(Stored data)
╭──
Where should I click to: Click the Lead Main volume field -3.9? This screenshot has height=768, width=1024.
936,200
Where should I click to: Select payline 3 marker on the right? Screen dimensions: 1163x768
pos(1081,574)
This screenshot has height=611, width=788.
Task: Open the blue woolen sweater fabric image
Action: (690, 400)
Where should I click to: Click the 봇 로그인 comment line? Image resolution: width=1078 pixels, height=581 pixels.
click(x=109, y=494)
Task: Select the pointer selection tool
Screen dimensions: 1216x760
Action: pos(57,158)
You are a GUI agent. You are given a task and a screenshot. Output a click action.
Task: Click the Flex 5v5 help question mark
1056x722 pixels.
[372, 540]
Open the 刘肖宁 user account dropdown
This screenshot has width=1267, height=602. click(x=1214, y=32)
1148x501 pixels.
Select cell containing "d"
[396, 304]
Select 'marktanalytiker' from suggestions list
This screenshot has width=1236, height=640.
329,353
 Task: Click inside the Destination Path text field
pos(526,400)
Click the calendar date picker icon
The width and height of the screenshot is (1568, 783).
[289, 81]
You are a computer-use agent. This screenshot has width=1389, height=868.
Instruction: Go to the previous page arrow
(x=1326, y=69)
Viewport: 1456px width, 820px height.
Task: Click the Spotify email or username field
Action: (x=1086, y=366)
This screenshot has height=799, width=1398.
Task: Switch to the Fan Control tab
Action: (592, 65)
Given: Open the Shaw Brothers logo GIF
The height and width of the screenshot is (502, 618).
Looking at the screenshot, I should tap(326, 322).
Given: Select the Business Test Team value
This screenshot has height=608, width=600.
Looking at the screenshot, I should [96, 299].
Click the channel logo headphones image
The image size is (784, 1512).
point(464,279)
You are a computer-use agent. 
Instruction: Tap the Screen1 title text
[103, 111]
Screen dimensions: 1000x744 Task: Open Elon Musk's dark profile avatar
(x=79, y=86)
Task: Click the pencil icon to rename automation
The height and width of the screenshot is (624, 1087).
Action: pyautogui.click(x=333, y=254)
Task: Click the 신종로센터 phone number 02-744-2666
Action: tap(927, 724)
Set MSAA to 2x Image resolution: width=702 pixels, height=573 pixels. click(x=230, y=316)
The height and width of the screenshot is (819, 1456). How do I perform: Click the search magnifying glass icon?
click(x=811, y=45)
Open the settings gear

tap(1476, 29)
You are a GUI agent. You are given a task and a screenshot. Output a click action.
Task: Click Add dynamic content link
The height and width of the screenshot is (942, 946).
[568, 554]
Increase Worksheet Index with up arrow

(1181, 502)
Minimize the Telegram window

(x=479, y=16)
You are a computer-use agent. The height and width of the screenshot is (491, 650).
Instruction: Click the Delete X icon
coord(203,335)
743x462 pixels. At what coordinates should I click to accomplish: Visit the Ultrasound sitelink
╰──
What to produce:
Copy the entries above exactly, but only from the line holding "Screen dimensions: 1216x760" through the line holding "1148x501 pixels.", both included.

Exercise output:
Screen dimensions: 1216x760
Action: pos(57,158)
You are a GUI agent. You are given a task and a screenshot. Output a click action.
Task: Click the Flex 5v5 help question mark
1056x722 pixels.
[372, 540]
Open the 刘肖宁 user account dropdown
This screenshot has width=1267, height=602. click(x=1214, y=32)
1148x501 pixels.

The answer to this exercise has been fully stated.